### SELECTED TEXT

● ● ● ● ● ● ●

Apparently typing latency doesn't annoy me at all. I think I just queue up what I'm going to type "in my fingers"; it's a one-directional process, and in general I don't have to see the letters before I keep typing whatever is in my queue.

What does annoy me about user interface latency: when a page loads slowly, I try to click something, the layout changes at the last minute, and I end up clicking something else. That's an example of a full feedback loop where my actions aren't coming directly from me. They're dependent on what I'm seeing on the page.


I share your sentiment. Quoting:

Now, finally, why might input lag for keyboards be less frustrating than on tablets?

My theory is: because the keyboards themselves provide an important source of feedback. Namely: the tactile feedback when a key is pressed tells you that you did what you set out to do. At the very least it’s possible to feel whether something was pressed or not; experienced typists will also easily be able to tell whether it was the correct key or not. And thus you yourself are taken out of the equation as a potential source of error, removing any self-doubt while waiting for the screen to catch up with your action.

When you’re working on a tablet, you’re never provided with such tactile feedback, and are thus forced to wait for the lag to complete whether a mistake was made or not.

http://www.remarkablyrestrained.com/keyboard-lag-and-frustra...


The search page on docs.python.org was like that until recently. You typed a search key, results started to appear, and then when the search was complete a line "Search finished, found xx pages" appeared above the results, pushing them all down at some difficult-to-predict point in time.

That is fixed now, and it is so much better.


I feel you, once a control is displayed it should never move. To me the main offenders are autocomplete suggestions that continue to load on top after some fields were already displayed.


I thought the buttons at the top ("Fine", "Could be worse", ...) were survey answers. Nope, they are how you choose the input latency.

The "We're done here" button is only 200 ms, and "Surprise me" only goes up to 500 ms. I have experienced far worse and variable latencies over Windows Remote Desktop and SSH due to bad Internet connections - like multi-second delays. This demo pales in comparison to the real world.


Random delay between 0 and 5s on SSH is nothing new... thanks goodness for mosh.


The delay is editable, you can set it to 3000 if you want.


I have heard about people putting in the work today so they can read/inspect it tomorrow.


I think the experience of annoyance would be very different if you are forced to "break your flow". E.g. if you need to correct some characters at the end or insert something in the middle of what you have already typed because then the feedback is much more important.

● ● ● ● ● ● ●

### MATERIAL SUPPLIED

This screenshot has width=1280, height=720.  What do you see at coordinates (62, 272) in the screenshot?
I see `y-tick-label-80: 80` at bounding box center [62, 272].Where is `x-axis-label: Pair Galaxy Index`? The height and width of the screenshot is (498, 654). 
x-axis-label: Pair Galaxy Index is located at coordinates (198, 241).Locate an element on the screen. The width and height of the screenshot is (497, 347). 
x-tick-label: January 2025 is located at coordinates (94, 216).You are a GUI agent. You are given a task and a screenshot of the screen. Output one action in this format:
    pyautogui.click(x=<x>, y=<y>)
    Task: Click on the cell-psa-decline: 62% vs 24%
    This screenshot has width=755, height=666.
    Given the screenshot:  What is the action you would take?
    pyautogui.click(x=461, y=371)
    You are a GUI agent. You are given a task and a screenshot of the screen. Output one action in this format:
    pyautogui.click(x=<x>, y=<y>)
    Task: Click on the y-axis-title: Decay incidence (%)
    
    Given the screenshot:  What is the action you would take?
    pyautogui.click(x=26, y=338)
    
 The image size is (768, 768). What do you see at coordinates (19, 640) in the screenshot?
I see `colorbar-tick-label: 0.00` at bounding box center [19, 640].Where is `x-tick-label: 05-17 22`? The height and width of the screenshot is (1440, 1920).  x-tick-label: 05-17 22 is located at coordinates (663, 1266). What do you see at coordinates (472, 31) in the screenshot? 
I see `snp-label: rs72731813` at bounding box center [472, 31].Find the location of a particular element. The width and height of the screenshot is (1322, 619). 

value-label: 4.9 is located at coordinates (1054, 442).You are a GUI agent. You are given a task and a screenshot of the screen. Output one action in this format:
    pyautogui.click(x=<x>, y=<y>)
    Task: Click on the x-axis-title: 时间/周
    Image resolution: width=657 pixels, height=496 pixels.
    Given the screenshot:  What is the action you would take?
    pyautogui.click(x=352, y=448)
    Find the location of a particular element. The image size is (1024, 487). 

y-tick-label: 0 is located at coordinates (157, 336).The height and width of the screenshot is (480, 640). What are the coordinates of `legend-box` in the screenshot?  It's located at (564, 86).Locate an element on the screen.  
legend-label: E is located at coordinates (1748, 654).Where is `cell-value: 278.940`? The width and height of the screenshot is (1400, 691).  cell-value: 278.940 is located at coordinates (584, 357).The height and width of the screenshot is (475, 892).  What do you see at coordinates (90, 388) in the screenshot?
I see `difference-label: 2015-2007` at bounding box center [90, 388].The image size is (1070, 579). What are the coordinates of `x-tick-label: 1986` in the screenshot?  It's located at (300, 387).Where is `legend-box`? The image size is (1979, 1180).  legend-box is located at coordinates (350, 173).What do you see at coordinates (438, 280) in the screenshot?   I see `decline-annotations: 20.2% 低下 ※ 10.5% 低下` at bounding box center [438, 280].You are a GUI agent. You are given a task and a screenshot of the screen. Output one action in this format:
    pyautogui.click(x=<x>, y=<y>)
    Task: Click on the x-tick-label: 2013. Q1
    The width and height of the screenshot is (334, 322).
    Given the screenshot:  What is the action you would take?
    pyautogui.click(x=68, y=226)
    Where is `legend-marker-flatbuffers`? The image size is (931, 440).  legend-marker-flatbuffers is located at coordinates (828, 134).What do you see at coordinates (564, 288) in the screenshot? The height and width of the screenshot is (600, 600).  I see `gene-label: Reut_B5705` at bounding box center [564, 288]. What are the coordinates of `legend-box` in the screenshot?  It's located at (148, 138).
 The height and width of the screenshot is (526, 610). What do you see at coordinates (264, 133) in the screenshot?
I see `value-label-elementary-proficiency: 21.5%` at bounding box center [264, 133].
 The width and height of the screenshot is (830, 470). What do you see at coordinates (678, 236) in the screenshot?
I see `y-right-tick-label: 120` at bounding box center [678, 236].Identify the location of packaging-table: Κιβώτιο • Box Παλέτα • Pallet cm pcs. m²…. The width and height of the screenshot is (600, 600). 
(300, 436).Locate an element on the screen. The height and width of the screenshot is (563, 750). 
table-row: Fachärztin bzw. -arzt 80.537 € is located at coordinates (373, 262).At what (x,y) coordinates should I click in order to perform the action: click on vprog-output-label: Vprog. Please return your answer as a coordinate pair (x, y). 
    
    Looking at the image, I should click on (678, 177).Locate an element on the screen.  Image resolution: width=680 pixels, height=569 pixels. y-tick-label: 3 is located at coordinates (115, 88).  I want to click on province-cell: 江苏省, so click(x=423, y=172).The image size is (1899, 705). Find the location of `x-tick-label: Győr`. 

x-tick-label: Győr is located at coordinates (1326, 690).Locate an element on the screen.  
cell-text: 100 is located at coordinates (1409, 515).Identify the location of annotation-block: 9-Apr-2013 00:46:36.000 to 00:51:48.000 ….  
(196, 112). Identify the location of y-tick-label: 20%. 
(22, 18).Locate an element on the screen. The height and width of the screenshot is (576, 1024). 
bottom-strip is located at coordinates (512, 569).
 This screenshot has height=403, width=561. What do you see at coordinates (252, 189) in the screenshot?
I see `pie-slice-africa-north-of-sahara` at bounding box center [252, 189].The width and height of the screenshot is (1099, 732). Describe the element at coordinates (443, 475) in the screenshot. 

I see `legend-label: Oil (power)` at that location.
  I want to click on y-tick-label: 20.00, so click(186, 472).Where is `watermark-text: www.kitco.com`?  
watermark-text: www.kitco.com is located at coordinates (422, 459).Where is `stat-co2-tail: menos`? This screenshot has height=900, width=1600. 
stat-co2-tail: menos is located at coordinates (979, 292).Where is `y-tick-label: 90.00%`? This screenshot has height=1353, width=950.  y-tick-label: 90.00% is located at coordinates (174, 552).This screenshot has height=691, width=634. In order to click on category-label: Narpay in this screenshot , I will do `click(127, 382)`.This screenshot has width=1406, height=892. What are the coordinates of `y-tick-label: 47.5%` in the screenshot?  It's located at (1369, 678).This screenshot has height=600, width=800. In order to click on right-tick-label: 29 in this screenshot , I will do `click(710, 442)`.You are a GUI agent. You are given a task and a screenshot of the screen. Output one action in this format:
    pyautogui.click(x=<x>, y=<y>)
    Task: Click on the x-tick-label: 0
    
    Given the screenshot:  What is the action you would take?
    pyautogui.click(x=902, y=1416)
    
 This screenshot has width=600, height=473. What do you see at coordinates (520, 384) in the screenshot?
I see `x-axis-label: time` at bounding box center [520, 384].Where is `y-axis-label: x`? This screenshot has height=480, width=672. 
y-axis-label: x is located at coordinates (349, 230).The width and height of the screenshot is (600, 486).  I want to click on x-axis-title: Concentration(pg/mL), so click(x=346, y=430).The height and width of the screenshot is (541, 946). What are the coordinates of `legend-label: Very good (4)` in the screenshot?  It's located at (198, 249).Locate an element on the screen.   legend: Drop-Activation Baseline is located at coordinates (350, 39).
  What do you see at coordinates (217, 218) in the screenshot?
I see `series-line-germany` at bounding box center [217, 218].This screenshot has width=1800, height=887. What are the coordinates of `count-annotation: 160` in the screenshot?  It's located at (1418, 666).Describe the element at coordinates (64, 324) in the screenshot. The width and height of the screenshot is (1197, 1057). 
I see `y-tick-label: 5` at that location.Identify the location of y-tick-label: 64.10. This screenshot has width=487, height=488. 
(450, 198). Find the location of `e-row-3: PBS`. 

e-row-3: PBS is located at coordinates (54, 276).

● ● ● ● ● ● ●

### TASK OBJECTIVE
Continue the discussion of typing and interface latency from its last comment onward.

### RESULT OF THE TASK
If I just keep typing typing typing without need to worry about correction, the annoyance is probably minimal. I could just ignore the latency, close my eyes, and keep typing, assuming I have really high touch-typing accuracy. (I know that's something I sometimes do when I face high latency in real usage.)

Maybe a better and more meaningful simulation is to show some random sentences that you have to read and type, and then randomly force you to make some corrections as you go along (e.g. suddenly change the last word from "their" to "they're"), to simulate you having mistyped something.


On my iPhone I find everything up to maybe 0.6 seconds to be just fine. Part of this may be being used to using SSH over VERY poor network connections.

I think the biggest frustration with latency is not the latency itself, but rather when latency is combined with the possibility that what you entered didn't register at all and the time pressure of having only 15 seconds of signal to submit your command - situations that often occur when using Internet based sessions in the wild.

The other source of annoyance is trying to "not crash the system". Often when a system presents high latency like this, I tend to consciously pay attention to how many "buffered" inputs I'm sending for fear of crashing something, and that self-throttling can get tiring.


Don't forget the classic "while you tried to click on something, something else moved in the way of it" problem.


Bonus points if this results in mis-clicking something dangerous or irreversible, like "delete", "cancel","post","send", "close", "exit without saving" or the like.


In the same way that browsers refuse to do certain things unless coupled with human input (like open a pop-up window, or submit auto-filled form data), they should refuse to send a click event to an element that hasn't been stationary for a short while.

It would need to be defeatable for "game mode" though, for games involving clicking moving targets. Any other edge cases to consider?


This is why most platforms provide both raw and semantic events: mousedown and mouseup are instantaneous and reflect the raw input, but click is meant to describe user intent to initiate an action. Leaving the raw events for games but requiring semantic events for dangerous actions seems like a decent compromise.


My pet peeve, way more annoying than latency.


This page is super misleading at least in Safari on Mac. The latency number appears to actually be a minimum delay between each letter. 200ms latency should mean that each letter appears 200ms after you press the key. But if you type reasonably fast on the 200ms setting, the screen gets farther and farther behind the keyboard, to the point where I can end up waiting many seconds for the text to finish showing up after I'm done typing.

As a result, this is going to make moderate to high latencies look way, way worse than they really are.


Yep. What you describe would be the expected behavior over a high-latency, but otherwise unloaded, connection. However, I'm wondering now: In the case of an ssh session over someone's fully-loaded typical home Internet connection, might it be a mixture of both? Especially with buffer bloat and lacking any traffic shaping, can I expect that each individual packet (which can be reasonably mapped to a key press in interactive sessions) is queued right after the previous one? Assuming many many packets waiting for egress without any prioritization, when each keypress packet actually makes it out vs. any other will essentially be random, no?


Latency on a loaded connection can be really bad but it won’t be related to how fast you type unless the connection is really slow (like, early dial up modem slow).

When you press a key, it will take a while to see the result. Depending on how things are set up, your computer will either send all subsequent keypresses immediately while you’re waiting, or it will buffer then and then send them all together once you get the reply. Either way, you won’t get this long term buildup.


Nagle's Algorithm is also involved. It's why newer ssh-alikes use UDP (mosh, etc.)


You need much larger variable latency range to be truly annoying.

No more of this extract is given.